Stored data
((
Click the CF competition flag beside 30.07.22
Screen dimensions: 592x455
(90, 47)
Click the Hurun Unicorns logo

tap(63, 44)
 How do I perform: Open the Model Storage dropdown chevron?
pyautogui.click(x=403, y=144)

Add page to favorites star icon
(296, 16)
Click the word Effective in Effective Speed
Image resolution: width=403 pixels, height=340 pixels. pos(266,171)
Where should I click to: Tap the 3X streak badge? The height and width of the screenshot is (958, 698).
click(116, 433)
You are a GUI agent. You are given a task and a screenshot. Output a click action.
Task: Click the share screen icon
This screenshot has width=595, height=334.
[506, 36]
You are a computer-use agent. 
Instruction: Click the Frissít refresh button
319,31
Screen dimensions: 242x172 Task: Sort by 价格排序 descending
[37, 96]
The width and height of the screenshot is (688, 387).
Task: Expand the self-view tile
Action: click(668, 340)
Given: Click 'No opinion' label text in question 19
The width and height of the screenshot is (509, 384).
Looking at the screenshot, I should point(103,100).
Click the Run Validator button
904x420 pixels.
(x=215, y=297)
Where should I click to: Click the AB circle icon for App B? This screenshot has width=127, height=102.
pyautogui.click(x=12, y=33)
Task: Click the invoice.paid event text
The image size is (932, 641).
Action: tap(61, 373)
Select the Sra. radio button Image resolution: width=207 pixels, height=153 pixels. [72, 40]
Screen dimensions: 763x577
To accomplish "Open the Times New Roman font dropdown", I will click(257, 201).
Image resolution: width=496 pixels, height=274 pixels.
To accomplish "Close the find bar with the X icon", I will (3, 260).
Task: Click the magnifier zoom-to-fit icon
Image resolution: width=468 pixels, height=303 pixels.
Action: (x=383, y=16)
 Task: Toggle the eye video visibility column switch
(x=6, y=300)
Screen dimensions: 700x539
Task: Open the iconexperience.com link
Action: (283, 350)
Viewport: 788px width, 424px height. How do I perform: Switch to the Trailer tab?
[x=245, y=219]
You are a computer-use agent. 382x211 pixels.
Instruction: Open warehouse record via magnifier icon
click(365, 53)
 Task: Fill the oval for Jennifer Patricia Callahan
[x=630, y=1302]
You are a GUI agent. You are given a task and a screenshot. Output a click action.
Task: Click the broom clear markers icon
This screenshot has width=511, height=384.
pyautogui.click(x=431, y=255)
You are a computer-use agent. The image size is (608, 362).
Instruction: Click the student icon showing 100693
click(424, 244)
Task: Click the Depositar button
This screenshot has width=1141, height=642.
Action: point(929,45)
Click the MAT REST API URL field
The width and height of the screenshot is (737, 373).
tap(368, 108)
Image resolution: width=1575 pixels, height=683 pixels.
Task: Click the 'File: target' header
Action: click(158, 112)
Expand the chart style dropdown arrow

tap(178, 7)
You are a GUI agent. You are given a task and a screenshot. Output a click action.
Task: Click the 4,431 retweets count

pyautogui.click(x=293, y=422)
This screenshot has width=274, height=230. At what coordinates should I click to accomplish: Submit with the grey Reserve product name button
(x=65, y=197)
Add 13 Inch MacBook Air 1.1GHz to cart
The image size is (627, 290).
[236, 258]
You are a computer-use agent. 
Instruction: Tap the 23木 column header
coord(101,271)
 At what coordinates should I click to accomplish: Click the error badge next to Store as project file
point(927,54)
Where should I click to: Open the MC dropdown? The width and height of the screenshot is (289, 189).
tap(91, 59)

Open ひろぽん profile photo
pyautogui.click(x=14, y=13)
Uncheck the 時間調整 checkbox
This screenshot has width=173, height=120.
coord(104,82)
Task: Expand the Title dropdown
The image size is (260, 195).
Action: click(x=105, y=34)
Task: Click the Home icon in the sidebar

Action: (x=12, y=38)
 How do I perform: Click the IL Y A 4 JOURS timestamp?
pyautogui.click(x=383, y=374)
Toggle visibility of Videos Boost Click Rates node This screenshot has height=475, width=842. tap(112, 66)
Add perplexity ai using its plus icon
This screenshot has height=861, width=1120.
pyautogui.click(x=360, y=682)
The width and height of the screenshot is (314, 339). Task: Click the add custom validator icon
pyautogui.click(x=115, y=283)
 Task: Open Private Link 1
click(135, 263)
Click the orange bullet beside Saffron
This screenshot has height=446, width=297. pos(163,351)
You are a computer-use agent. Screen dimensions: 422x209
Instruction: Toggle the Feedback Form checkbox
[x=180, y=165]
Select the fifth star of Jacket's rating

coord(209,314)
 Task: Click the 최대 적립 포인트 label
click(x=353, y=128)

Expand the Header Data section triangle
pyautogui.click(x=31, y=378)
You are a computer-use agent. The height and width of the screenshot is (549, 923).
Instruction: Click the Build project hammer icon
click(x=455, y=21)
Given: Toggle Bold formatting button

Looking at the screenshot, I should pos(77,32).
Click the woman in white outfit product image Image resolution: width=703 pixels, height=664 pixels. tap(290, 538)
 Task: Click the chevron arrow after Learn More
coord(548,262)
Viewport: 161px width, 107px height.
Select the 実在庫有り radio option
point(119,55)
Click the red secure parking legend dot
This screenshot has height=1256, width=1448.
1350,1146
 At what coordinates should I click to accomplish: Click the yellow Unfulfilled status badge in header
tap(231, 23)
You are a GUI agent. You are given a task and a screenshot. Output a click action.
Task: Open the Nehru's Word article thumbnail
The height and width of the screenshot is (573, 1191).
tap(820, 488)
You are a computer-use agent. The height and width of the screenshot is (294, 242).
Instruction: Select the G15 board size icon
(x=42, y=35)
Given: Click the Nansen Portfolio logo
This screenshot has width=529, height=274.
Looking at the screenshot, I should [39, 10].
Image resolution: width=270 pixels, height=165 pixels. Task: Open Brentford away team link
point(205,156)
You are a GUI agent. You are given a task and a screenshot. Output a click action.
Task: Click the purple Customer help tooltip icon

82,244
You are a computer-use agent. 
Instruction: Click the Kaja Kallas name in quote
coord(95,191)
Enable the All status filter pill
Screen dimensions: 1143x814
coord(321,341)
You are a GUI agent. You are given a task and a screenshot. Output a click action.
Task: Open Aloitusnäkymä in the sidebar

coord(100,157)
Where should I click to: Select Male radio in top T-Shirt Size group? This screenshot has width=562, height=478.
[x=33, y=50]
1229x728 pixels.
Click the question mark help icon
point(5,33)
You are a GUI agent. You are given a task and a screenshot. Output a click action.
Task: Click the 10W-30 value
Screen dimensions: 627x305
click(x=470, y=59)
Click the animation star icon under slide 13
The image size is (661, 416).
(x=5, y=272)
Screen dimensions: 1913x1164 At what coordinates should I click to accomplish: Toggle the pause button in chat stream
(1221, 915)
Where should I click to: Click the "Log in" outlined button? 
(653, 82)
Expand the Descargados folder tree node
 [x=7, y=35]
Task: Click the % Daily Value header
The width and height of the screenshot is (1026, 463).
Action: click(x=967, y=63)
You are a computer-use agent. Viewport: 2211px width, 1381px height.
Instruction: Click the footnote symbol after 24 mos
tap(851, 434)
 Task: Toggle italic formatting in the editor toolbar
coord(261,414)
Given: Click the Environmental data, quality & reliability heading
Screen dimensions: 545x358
))
#### Work required
Produce a verbatim transcription of the entries above.

#### Result for this exercise
Click the CF competition flag beside 30.07.22
Screen dimensions: 592x455
(90, 47)
Click the Hurun Unicorns logo

tap(63, 44)
 How do I perform: Open the Model Storage dropdown chevron?
pyautogui.click(x=403, y=144)

Add page to favorites star icon
(296, 16)
Click the word Effective in Effective Speed
Image resolution: width=403 pixels, height=340 pixels. pos(266,171)
Where should I click to: Tap the 3X streak badge? The height and width of the screenshot is (958, 698).
click(116, 433)
You are a GUI agent. You are given a task and a screenshot. Output a click action.
Task: Click the share screen icon
This screenshot has width=595, height=334.
[506, 36]
You are a computer-use agent. 
Instruction: Click the Frissít refresh button
319,31
Screen dimensions: 242x172 Task: Sort by 价格排序 descending
[37, 96]
The width and height of the screenshot is (688, 387).
Task: Expand the self-view tile
Action: click(668, 340)
Given: Click 'No opinion' label text in question 19
The width and height of the screenshot is (509, 384).
Looking at the screenshot, I should point(103,100).
Click the Run Validator button
904x420 pixels.
(x=215, y=297)
Where should I click to: Click the AB circle icon for App B? This screenshot has width=127, height=102.
pyautogui.click(x=12, y=33)
Task: Click the invoice.paid event text
The image size is (932, 641).
Action: tap(61, 373)
Select the Sra. radio button Image resolution: width=207 pixels, height=153 pixels. [72, 40]
Screen dimensions: 763x577
To accomplish "Open the Times New Roman font dropdown", I will click(257, 201).
Image resolution: width=496 pixels, height=274 pixels.
To accomplish "Close the find bar with the X icon", I will (3, 260).
Task: Click the magnifier zoom-to-fit icon
Image resolution: width=468 pixels, height=303 pixels.
Action: (x=383, y=16)
 Task: Toggle the eye video visibility column switch
(x=6, y=300)
Screen dimensions: 700x539
Task: Open the iconexperience.com link
Action: (283, 350)
Viewport: 788px width, 424px height. How do I perform: Switch to the Trailer tab?
[x=245, y=219]
You are a computer-use agent. 382x211 pixels.
Instruction: Open warehouse record via magnifier icon
click(365, 53)
 Task: Fill the oval for Jennifer Patricia Callahan
[x=630, y=1302]
You are a GUI agent. You are given a task and a screenshot. Output a click action.
Task: Click the broom clear markers icon
This screenshot has width=511, height=384.
pyautogui.click(x=431, y=255)
You are a computer-use agent. The image size is (608, 362).
Instruction: Click the student icon showing 100693
click(424, 244)
Task: Click the Depositar button
This screenshot has width=1141, height=642.
Action: point(929,45)
Click the MAT REST API URL field
The width and height of the screenshot is (737, 373).
tap(368, 108)
Image resolution: width=1575 pixels, height=683 pixels.
Task: Click the 'File: target' header
Action: click(158, 112)
Expand the chart style dropdown arrow

tap(178, 7)
You are a GUI agent. You are given a task and a screenshot. Output a click action.
Task: Click the 4,431 retweets count

pyautogui.click(x=293, y=422)
This screenshot has width=274, height=230. At what coordinates should I click to accomplish: Submit with the grey Reserve product name button
(x=65, y=197)
Add 13 Inch MacBook Air 1.1GHz to cart
The image size is (627, 290).
[236, 258]
You are a computer-use agent. 
Instruction: Tap the 23木 column header
coord(101,271)
 At what coordinates should I click to accomplish: Click the error badge next to Store as project file
point(927,54)
Where should I click to: Open the MC dropdown? The width and height of the screenshot is (289, 189).
tap(91, 59)

Open ひろぽん profile photo
pyautogui.click(x=14, y=13)
Uncheck the 時間調整 checkbox
This screenshot has width=173, height=120.
coord(104,82)
Task: Expand the Title dropdown
The image size is (260, 195).
Action: click(x=105, y=34)
Task: Click the Home icon in the sidebar

Action: (x=12, y=38)
 How do I perform: Click the IL Y A 4 JOURS timestamp?
pyautogui.click(x=383, y=374)
Toggle visibility of Videos Boost Click Rates node This screenshot has height=475, width=842. tap(112, 66)
Add perplexity ai using its plus icon
This screenshot has height=861, width=1120.
pyautogui.click(x=360, y=682)
The width and height of the screenshot is (314, 339). Task: Click the add custom validator icon
pyautogui.click(x=115, y=283)
 Task: Open Private Link 1
click(135, 263)
Click the orange bullet beside Saffron
This screenshot has height=446, width=297. pos(163,351)
You are a computer-use agent. Screen dimensions: 422x209
Instruction: Toggle the Feedback Form checkbox
[x=180, y=165]
Select the fifth star of Jacket's rating

coord(209,314)
 Task: Click the 최대 적립 포인트 label
click(x=353, y=128)

Expand the Header Data section triangle
pyautogui.click(x=31, y=378)
You are a computer-use agent. The height and width of the screenshot is (549, 923).
Instruction: Click the Build project hammer icon
click(x=455, y=21)
Given: Toggle Bold formatting button

Looking at the screenshot, I should pos(77,32).
Click the woman in white outfit product image Image resolution: width=703 pixels, height=664 pixels. tap(290, 538)
 Task: Click the chevron arrow after Learn More
coord(548,262)
Viewport: 161px width, 107px height.
Select the 実在庫有り radio option
point(119,55)
Click the red secure parking legend dot
This screenshot has height=1256, width=1448.
1350,1146
 At what coordinates should I click to accomplish: Click the yellow Unfulfilled status badge in header
tap(231, 23)
You are a GUI agent. You are given a task and a screenshot. Output a click action.
Task: Open the Nehru's Word article thumbnail
The height and width of the screenshot is (573, 1191).
tap(820, 488)
You are a computer-use agent. The height and width of the screenshot is (294, 242).
Instruction: Select the G15 board size icon
(x=42, y=35)
Given: Click the Nansen Portfolio logo
This screenshot has width=529, height=274.
Looking at the screenshot, I should [39, 10].
Image resolution: width=270 pixels, height=165 pixels. Task: Open Brentford away team link
point(205,156)
You are a GUI agent. You are given a task and a screenshot. Output a click action.
Task: Click the purple Customer help tooltip icon

82,244
You are a computer-use agent. 
Instruction: Click the Kaja Kallas name in quote
coord(95,191)
Enable the All status filter pill
Screen dimensions: 1143x814
coord(321,341)
You are a GUI agent. You are given a task and a screenshot. Output a click action.
Task: Open Aloitusnäkymä in the sidebar

coord(100,157)
Where should I click to: Select Male radio in top T-Shirt Size group? This screenshot has width=562, height=478.
[x=33, y=50]
1229x728 pixels.
Click the question mark help icon
point(5,33)
You are a GUI agent. You are given a task and a screenshot. Output a click action.
Task: Click the 10W-30 value
Screen dimensions: 627x305
click(x=470, y=59)
Click the animation star icon under slide 13
The image size is (661, 416).
(x=5, y=272)
Screen dimensions: 1913x1164 At what coordinates should I click to accomplish: Toggle the pause button in chat stream
(1221, 915)
Where should I click to: Click the "Log in" outlined button? 
(653, 82)
Expand the Descargados folder tree node
 [x=7, y=35]
Task: Click the % Daily Value header
The width and height of the screenshot is (1026, 463).
Action: click(x=967, y=63)
You are a computer-use agent. Viewport: 2211px width, 1381px height.
Instruction: Click the footnote symbol after 24 mos
tap(851, 434)
 Task: Toggle italic formatting in the editor toolbar
coord(261,414)
Given: Click the Environmental data, quality & reliability heading
Screen dimensions: 545x358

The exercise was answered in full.